You can install all this software with the default options, controlling installation directory if necessary.

For Python, please make sure to mark these options upon installation to facilitate using Python:

Python installation options

Local folder structure

RES_PROCESSOR operates on your local Windows system and needs two directories to be created:

  • A directory to store the RES_PROCESSOR code files (repository) - we recommend as little nesting as possible here (e.g. D:\RES_PROCESSOR).

  • A directory with a pre-determined set of subdirectories that will store the resource files you will be processing. The structure of this should be as follows:

RES_PROCESSOR resources folder structure

These folders are name- and case-sensitive, so be careful when creating them. To facilitate this, the Git repository contains a .bat file that will create these folders automatically.

Just need to copy the file to the main directory where sub-folders are to be created and double-click it. If you want to sort this out before the repository, the files is available here.

Cloning the Azure RES_PROCESSOR repository using Git Bash

In order to use RES_PROCESSOR, you need to download the code that does the magic. You can do this by "cloning" a repository from an online source to your local machine.

Before doing this, create a local folder that will store the code; for the purposes of this document "D:\test" is used, but any folder is acceptable, as long as it's not nested too deep.

 

This is how you can clone an Azure repository using Git Bash:

  1. Search for the Git Bash software in Windows and start it:

    Finding Git Bash in Windows

  2. A command prompt similar to the below will appear (including your user name):

    Git Bash main prompt screen

  3. In order to clone the repository, you will need to have a link that IT will provide.

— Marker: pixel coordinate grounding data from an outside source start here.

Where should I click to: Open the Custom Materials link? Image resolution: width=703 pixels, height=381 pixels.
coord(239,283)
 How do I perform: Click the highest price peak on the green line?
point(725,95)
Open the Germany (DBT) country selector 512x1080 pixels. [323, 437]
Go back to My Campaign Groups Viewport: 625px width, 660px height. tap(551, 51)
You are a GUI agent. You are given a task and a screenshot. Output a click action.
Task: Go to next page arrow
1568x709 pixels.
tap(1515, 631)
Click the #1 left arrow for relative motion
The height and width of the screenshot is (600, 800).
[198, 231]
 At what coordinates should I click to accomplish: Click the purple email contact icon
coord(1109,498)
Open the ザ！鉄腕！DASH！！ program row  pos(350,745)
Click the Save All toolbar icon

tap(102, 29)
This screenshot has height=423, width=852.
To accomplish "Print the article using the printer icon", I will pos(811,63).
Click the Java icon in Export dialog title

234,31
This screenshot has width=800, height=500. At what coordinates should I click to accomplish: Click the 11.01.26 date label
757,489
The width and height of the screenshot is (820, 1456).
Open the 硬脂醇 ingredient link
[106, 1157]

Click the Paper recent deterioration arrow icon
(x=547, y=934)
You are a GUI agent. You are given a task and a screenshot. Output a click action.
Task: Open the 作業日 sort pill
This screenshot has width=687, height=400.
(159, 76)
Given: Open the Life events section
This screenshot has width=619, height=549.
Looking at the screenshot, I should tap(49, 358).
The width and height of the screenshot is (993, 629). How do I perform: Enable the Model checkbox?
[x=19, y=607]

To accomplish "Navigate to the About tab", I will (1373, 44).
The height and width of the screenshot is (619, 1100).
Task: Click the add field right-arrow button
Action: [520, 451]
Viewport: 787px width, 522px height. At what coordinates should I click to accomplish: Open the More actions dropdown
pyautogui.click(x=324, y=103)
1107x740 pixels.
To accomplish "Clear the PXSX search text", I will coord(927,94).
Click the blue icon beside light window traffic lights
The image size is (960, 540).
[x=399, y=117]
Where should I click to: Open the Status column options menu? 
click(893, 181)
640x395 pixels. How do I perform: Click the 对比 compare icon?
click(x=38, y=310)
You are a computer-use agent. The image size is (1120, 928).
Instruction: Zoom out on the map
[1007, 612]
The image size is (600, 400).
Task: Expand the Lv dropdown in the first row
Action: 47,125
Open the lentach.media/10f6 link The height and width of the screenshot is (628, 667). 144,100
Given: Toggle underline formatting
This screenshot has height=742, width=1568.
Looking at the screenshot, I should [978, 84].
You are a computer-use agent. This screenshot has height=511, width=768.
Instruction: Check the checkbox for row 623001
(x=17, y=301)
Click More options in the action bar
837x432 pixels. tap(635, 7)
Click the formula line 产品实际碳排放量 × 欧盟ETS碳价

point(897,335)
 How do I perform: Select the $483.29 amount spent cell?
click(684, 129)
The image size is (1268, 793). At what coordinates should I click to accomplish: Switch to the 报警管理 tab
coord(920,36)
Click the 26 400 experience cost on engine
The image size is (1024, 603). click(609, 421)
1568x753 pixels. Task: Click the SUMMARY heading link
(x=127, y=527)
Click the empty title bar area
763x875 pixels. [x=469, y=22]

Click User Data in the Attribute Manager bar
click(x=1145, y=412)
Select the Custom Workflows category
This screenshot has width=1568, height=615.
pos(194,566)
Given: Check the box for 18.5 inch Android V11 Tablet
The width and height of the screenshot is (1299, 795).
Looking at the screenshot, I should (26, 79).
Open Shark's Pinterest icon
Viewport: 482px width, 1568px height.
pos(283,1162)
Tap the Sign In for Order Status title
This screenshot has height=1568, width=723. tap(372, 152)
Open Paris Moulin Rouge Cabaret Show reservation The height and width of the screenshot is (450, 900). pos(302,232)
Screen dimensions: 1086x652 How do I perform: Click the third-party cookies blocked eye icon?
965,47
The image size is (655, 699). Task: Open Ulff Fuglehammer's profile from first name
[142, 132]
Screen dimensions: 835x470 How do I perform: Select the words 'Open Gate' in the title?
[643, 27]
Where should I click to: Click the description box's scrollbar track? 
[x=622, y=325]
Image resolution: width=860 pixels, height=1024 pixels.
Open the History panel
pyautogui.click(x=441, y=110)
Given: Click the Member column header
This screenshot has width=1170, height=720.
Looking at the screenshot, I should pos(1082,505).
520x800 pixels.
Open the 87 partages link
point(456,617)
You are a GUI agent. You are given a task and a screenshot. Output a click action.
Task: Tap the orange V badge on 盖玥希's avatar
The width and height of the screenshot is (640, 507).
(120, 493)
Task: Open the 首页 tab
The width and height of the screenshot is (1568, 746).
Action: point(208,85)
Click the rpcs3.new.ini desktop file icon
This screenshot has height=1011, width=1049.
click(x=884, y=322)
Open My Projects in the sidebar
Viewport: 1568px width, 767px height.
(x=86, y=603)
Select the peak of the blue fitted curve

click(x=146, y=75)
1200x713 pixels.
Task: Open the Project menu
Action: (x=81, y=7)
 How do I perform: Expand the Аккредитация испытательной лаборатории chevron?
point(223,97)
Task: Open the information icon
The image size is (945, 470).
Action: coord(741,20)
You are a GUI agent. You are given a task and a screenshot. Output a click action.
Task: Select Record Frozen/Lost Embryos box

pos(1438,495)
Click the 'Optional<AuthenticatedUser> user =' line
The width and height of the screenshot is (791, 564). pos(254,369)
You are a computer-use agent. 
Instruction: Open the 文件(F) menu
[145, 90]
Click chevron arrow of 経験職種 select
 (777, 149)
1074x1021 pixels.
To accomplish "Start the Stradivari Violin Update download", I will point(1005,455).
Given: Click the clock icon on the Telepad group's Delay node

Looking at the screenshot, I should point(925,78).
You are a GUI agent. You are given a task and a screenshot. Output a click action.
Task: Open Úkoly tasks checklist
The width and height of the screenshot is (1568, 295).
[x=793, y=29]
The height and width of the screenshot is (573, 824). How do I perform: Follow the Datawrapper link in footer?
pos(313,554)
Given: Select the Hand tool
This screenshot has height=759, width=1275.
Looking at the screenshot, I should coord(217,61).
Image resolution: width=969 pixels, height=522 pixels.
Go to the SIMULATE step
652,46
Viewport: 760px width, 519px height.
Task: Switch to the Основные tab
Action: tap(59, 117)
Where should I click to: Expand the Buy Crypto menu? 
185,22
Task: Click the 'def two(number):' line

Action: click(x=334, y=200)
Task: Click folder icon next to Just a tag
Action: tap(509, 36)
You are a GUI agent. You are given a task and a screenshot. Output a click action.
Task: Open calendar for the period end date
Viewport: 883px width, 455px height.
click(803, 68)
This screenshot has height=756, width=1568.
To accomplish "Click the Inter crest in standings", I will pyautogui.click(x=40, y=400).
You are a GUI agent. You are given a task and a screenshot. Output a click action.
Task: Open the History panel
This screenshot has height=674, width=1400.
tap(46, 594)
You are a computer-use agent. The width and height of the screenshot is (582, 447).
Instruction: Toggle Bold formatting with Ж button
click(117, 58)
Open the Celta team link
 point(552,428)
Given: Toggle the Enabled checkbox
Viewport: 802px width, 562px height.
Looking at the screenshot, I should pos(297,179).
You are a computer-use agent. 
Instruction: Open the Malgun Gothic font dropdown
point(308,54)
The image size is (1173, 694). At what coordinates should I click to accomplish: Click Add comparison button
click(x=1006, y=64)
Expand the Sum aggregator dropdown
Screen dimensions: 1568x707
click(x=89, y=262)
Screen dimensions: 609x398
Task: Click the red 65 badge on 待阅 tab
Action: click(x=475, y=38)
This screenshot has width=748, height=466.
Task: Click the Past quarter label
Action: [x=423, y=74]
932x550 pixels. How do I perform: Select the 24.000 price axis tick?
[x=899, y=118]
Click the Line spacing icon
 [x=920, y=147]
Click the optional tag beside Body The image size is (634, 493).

The format of the link will be similar to: https://****@dev.azure.com/://****/Reddo/_git/Reddo.

    You will also need a username and password for the repository, also to be provided by IT.

  4. Navigate to the target directory by typing "cd" followed by the full Linxu absolute path to your destination. In this case, it would be "/d/test":

    Navigating to the target folder in Git Bash

    Notice that the current folder is marked in yellow above the prompt.

  5. Then use the "git clone" command followed by the repository HTTPS address. Azure offers two forms of repository authentication:

    • via HTTPS based on username and password (our case)

    • via SSH based on a key pair

    Note that Git Bash will not accept Ctrl+V, in order to paste the repository HTTPS address, you need to right-click the Git Bash window and select "Paste".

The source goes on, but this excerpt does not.